- [About this task]: Look below for the lines from the one with "This screenshot has height=200, width=311." to the one with "Switch to the Ideas", and copy exactly those lines, both ends included.

- [Data]:
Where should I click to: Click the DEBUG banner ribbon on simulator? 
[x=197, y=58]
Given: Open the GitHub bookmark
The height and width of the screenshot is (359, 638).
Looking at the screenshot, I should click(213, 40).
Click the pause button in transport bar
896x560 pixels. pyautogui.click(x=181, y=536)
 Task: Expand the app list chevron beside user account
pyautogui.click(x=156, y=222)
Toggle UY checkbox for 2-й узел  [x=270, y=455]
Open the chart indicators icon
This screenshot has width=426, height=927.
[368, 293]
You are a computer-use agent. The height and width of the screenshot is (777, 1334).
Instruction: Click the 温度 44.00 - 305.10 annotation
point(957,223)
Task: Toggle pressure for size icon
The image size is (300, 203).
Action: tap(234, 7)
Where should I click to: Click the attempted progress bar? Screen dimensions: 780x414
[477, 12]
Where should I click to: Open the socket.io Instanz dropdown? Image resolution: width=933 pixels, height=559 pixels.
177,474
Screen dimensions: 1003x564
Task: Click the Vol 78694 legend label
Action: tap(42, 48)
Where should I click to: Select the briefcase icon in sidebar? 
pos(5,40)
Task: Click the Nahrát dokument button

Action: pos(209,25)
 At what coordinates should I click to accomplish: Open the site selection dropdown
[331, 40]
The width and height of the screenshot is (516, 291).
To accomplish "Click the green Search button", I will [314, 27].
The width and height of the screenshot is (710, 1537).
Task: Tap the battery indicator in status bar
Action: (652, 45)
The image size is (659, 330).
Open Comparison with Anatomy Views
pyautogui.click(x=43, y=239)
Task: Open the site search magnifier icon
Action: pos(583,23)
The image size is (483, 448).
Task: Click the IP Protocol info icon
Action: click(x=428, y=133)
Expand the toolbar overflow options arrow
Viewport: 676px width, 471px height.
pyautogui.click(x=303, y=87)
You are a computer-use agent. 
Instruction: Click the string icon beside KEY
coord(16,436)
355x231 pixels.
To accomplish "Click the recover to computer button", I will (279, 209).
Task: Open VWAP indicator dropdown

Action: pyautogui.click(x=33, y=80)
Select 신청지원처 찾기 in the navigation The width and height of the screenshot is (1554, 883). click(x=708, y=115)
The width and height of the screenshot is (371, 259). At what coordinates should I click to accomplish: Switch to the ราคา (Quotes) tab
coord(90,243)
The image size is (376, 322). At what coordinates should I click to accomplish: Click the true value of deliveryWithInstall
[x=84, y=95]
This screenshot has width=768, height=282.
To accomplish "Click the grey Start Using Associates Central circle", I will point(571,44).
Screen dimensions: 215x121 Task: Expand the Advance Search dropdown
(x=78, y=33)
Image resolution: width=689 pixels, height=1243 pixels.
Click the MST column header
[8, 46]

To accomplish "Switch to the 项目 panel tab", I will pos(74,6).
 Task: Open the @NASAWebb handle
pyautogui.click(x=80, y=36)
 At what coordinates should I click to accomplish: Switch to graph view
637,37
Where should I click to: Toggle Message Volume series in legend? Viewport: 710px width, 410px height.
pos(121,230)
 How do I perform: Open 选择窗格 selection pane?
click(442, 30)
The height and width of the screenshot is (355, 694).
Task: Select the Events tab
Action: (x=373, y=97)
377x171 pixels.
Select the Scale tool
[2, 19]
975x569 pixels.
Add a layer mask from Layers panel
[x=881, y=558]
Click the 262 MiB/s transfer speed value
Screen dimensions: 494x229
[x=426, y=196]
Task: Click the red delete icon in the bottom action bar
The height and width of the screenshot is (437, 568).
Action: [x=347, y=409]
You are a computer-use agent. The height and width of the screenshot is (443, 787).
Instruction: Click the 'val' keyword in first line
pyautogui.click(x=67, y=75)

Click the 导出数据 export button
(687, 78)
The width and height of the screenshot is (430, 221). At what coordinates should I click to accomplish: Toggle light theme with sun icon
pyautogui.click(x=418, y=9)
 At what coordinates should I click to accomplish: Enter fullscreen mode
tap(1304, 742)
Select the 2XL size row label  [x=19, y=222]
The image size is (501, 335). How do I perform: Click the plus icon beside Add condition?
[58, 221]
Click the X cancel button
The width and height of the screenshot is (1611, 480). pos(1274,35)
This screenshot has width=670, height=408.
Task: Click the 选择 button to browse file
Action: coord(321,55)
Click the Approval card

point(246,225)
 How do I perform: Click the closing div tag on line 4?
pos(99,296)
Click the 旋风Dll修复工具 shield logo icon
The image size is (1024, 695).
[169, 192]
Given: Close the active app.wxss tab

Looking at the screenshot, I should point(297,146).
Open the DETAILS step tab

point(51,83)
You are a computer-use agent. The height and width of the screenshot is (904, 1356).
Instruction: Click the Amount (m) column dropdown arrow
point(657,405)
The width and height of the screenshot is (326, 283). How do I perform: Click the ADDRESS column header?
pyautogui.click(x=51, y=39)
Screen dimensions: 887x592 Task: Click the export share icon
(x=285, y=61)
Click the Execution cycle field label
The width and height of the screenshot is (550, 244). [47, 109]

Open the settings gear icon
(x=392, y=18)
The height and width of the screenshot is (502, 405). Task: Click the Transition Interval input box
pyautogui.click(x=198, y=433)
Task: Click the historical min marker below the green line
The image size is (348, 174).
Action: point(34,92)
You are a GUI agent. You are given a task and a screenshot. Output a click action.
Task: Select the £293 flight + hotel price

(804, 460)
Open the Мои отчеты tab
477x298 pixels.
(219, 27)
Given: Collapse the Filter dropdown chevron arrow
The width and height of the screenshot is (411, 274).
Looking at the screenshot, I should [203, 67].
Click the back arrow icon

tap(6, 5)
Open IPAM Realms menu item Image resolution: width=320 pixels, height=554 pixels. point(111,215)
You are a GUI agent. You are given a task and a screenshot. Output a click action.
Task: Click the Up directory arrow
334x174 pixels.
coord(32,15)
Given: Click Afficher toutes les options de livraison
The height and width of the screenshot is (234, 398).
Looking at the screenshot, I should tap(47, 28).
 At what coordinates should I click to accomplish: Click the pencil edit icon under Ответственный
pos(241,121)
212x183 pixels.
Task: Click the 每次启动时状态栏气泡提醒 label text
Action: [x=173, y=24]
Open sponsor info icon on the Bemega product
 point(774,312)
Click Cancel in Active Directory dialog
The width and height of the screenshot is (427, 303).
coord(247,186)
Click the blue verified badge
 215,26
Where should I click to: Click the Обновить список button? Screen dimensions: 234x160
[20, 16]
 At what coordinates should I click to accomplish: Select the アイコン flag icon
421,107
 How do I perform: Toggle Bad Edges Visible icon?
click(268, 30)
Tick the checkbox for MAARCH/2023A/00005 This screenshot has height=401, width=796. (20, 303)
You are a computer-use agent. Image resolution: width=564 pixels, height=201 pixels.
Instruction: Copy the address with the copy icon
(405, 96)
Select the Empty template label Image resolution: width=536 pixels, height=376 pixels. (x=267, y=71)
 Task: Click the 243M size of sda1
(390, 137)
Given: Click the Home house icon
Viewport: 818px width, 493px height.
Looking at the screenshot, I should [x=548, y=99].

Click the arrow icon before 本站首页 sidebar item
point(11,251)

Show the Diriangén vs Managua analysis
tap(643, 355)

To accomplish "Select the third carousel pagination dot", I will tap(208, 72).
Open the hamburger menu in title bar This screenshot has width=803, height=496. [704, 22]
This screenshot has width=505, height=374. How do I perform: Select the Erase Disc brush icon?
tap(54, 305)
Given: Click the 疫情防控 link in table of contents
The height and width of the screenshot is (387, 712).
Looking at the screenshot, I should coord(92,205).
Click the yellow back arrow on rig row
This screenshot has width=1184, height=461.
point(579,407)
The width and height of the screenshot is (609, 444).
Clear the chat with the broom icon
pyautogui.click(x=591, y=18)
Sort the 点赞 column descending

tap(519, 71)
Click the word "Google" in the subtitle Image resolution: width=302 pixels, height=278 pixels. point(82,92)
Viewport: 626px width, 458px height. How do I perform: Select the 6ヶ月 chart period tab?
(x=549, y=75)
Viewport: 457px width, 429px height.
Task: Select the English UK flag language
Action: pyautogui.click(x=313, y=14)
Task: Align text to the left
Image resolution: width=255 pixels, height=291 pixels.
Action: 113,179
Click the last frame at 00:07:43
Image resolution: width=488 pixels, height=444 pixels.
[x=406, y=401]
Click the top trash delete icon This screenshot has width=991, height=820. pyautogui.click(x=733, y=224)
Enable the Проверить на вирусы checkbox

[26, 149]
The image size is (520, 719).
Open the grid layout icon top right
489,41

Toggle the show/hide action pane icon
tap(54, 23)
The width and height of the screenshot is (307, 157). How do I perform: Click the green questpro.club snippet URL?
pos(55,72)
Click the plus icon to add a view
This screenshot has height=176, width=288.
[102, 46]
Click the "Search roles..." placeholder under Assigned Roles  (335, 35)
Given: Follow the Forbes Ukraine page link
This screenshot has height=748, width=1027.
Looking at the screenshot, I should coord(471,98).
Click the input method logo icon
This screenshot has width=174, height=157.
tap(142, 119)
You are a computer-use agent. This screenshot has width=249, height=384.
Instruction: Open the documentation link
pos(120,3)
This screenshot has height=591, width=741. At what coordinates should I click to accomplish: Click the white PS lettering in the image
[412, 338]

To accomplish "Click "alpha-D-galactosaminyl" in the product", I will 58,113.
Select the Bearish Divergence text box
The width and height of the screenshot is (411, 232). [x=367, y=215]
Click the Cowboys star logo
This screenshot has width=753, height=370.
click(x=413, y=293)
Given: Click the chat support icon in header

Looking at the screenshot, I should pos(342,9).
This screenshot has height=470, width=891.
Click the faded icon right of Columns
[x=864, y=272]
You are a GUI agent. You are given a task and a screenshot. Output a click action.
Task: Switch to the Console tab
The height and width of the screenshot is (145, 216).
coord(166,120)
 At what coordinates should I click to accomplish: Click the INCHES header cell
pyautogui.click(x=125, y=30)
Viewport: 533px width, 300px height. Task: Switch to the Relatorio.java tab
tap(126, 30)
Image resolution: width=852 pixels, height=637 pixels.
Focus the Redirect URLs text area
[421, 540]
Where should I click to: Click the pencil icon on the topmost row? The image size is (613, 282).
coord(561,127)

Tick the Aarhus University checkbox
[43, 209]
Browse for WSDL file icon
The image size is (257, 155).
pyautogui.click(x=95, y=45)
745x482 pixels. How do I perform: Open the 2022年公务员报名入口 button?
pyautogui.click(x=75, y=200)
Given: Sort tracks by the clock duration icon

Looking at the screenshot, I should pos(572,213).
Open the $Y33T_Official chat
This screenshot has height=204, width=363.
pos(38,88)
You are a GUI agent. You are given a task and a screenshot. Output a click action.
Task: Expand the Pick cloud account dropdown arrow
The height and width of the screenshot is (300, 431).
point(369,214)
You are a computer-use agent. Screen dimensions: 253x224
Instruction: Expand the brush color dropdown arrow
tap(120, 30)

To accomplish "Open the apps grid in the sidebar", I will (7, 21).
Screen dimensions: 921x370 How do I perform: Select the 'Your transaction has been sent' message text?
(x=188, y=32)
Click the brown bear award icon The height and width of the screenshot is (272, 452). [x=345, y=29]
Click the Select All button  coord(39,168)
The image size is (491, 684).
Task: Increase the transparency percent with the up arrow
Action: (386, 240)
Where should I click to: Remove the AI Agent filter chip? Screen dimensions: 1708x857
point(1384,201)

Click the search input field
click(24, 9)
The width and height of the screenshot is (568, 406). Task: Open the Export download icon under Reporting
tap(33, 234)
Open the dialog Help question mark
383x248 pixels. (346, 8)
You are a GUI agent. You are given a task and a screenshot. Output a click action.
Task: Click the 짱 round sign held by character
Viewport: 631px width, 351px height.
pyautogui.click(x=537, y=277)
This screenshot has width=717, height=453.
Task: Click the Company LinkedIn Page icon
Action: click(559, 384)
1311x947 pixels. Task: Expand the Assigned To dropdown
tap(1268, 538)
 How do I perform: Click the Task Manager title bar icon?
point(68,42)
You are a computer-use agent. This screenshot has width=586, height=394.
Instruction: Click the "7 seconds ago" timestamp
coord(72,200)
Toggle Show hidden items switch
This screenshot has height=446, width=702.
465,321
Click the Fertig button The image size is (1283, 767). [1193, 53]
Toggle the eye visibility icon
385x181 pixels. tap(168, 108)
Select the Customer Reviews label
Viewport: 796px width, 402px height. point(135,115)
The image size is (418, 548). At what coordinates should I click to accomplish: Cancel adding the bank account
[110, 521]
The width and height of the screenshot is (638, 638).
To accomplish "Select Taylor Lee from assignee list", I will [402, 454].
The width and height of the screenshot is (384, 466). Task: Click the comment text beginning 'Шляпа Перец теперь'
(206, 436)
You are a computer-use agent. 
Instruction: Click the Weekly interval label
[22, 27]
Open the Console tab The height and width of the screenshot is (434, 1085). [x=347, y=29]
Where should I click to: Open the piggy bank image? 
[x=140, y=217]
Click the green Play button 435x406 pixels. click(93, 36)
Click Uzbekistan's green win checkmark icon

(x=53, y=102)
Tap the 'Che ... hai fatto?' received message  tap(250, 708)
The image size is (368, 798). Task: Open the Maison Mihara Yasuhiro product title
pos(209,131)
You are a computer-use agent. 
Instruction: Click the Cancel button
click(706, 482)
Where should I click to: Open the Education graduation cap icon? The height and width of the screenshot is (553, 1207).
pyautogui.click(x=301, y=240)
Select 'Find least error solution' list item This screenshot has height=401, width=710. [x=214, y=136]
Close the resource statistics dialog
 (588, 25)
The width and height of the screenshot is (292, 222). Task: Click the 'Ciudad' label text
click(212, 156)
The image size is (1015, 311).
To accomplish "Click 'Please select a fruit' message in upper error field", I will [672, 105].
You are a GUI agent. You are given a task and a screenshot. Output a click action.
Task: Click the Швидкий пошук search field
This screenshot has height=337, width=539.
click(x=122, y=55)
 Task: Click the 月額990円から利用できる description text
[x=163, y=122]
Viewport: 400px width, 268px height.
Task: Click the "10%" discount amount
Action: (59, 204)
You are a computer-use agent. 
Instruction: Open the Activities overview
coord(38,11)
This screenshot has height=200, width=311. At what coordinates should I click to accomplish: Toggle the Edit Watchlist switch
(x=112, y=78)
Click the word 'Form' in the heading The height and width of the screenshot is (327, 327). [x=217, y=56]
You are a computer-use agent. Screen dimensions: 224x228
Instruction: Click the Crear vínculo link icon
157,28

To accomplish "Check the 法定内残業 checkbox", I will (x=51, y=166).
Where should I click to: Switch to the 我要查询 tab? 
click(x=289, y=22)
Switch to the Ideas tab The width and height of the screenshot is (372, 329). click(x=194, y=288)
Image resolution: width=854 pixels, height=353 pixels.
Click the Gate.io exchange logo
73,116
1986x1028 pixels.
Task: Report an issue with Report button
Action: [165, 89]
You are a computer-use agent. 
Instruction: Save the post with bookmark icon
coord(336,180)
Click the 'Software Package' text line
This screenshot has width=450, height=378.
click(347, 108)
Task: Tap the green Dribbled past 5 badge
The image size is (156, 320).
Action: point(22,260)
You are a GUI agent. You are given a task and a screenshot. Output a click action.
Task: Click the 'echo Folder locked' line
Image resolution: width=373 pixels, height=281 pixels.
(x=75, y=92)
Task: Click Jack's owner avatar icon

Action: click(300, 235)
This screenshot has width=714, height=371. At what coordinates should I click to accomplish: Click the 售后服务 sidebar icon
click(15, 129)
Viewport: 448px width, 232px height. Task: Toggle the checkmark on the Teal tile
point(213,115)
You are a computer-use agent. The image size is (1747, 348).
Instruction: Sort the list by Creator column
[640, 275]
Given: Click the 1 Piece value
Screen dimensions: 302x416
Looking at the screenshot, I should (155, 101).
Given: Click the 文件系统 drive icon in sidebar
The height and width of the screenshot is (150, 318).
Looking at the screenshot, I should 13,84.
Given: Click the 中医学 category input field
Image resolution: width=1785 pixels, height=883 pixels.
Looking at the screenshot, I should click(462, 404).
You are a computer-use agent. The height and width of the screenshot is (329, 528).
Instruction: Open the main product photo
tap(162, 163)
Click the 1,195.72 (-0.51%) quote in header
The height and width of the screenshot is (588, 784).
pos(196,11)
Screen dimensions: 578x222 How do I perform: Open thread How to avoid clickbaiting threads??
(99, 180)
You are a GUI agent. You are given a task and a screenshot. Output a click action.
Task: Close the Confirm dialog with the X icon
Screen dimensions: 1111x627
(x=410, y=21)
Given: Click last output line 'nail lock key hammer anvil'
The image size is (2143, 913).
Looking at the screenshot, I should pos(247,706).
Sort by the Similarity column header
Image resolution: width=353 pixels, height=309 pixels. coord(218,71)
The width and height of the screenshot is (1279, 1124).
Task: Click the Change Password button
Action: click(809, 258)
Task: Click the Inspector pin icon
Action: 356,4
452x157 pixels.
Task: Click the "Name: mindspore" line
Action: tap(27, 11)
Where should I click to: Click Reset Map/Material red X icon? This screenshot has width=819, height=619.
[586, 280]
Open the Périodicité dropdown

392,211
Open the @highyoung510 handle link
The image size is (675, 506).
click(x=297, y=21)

- [Solution for this problem]:
This screenshot has height=200, width=311. At what coordinates should I click to accomplish: Toggle the Edit Watchlist switch
(x=112, y=78)
Click the word 'Form' in the heading The height and width of the screenshot is (327, 327). [x=217, y=56]
You are a computer-use agent. Screen dimensions: 224x228
Instruction: Click the Crear vínculo link icon
157,28

To accomplish "Check the 法定内残業 checkbox", I will (x=51, y=166).
Where should I click to: Switch to the 我要查询 tab? 
click(x=289, y=22)
Switch to the Ideas tab The width and height of the screenshot is (372, 329). click(x=194, y=288)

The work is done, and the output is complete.